What Is the National Plan to Address Alzheimer’s Disease?

Alzheimer’s disease and related dementias (AD/ADRD) represent a profound public health challenge in the United States, impacting millions and placing an escalating burden on the healthcare system. To address this, the federal government established a comprehensive, coordinated national strategy. This plan unites federal agencies, researchers, and care providers to accelerate scientific discovery and improve the quality of life for those currently affected.

The National Alzheimer’s Project Act

The formal mandate for the national strategy originates with the National Alzheimer’s Project Act (NAPA), which was signed into law in 2011. This landmark legislation required the Secretary of the Department of Health and Human Services (HHS) to create and maintain an integrated national plan. The law ensures that the federal response is coordinated across a wide range of agencies rather than operating in silos.

NAPA specifically charges HHS with convening an Advisory Council on Alzheimer’s Research, Care, and Services. This council, composed of federal representatives and external experts, guides the development of the plan, provides recommendations, and tracks progress. The law requires the national plan to be updated annually, ensuring the strategy remains current and responsive to new scientific findings and evolving needs.

Overarching Objectives of the National Plan

The national plan is structured around six overarching goals that serve as the foundational pillars for all federal activities related to AD/ADRD. The first goal focuses on research, aiming to prevent and effectively treat Alzheimer’s disease and related dementias. This objective drives the accelerated scientific discovery necessary for new interventions and cures.

A second set of goals concentrates on improving the experience of those living with the disease and their caregivers. These goals include enhancing the quality and efficiency of clinical care and expanding supports for individuals with AD/ADRD and their families. Furthermore, the plan includes a goal to accelerate action to promote healthy aging and reduce known risk factors for cognitive decline.

The final two goals focus on accountability and public engagement. These pillars aim to enhance public awareness about the disease and its risk factors, and to track progress by improving data collection and analysis.

Strategies for Prevention and Effective Treatment

The core strategy centers on significantly increasing federal investment in biomedical research, primarily through the National Institutes of Health (NIH). This funding supports a wide spectrum of studies, including basic science, drug development, and expanded clinical trials. Hundreds of specific research milestones organize and prioritize scientific efforts toward a cure.

A unique mechanism, the Alzheimer’s Accountability Act, mandates that the NIH submit a “professional judgment budget” directly to Congress each year. This enables NIH scientists to communicate the specific funding levels needed to meet the plan’s ambitious research goals, resulting in substantial funding increases over the last decade. Research efforts are also focused on accelerating the use of biomarkers and advanced imaging techniques for the early identification of the disease.
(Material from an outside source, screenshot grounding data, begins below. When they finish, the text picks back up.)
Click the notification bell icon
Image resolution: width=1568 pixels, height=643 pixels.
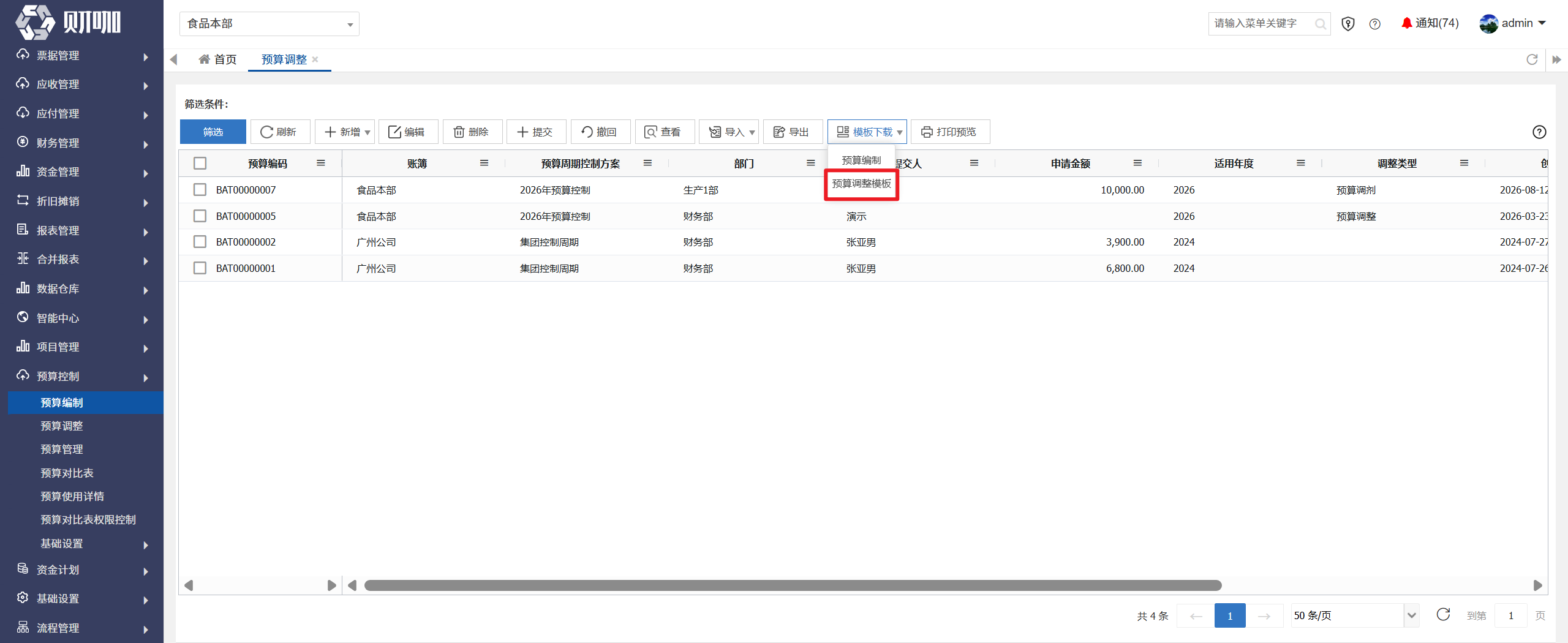(1406, 23)
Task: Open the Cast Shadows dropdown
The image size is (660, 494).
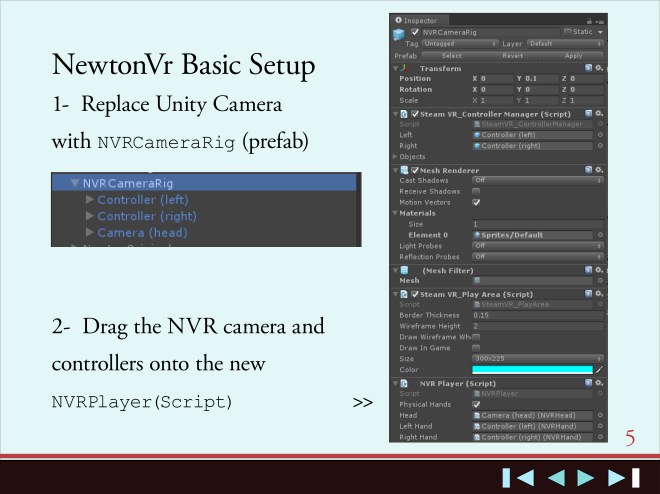Action: pos(536,180)

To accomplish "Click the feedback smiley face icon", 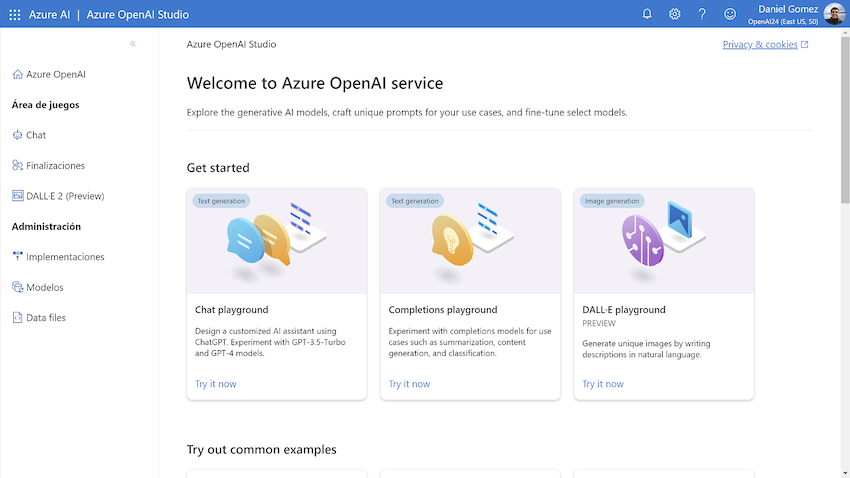I will coord(730,14).
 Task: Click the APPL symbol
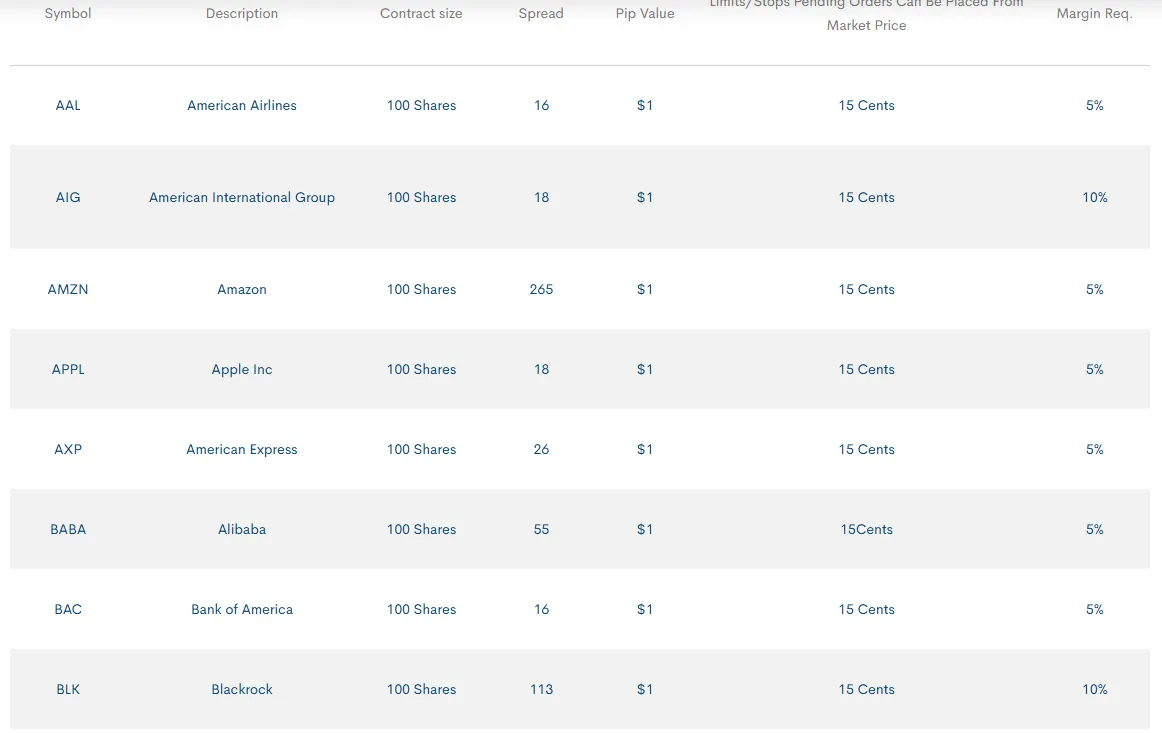pos(68,369)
Enhancing Care Quality and Caregiver Support

The national strategy includes specific actions to improve the quality of clinical care and to provide robust support for the millions of family caregivers. A primary action is the development of a dementia-capable workforce prepared to recognize and manage the disease across all care settings. This involves creating uniform curriculum and training programs for direct care workers and healthcare professionals, including primary care providers.

Improving the coordination of care is addressed through efforts to encourage the use of specific billing codes, such as CPT code 99483, which reimburses clinicians for comprehensive cognitive assessment and care planning. For family caregivers, the plan promotes culturally sensitive education materials, evidence-based support programs, and increased availability of respite care options. These efforts reduce caregiver burden and ensure person-centered, high-quality attention.

Monitoring and Evaluating Plan Success

Accountability for the national plan is built into its legislative foundation, requiring transparent tracking of all goals. The Advisory Council on Alzheimer’s Research, Care, and Services regularly reviews federal agency progress and submits annual recommendations to HHS and Congress. These recommendations often lead to strategy adjustments and new funding priorities.

Progress is monitored against specific metrics, including research milestones achieved, funding increases, and improvements in clinical care measures like diagnosis rates. The government also works to improve data collection infrastructure to better understand the disease’s impact on diverse populations and the healthcare system. The annual public update serves as the primary mechanism for reporting achievements and challenges to Congress and the American public.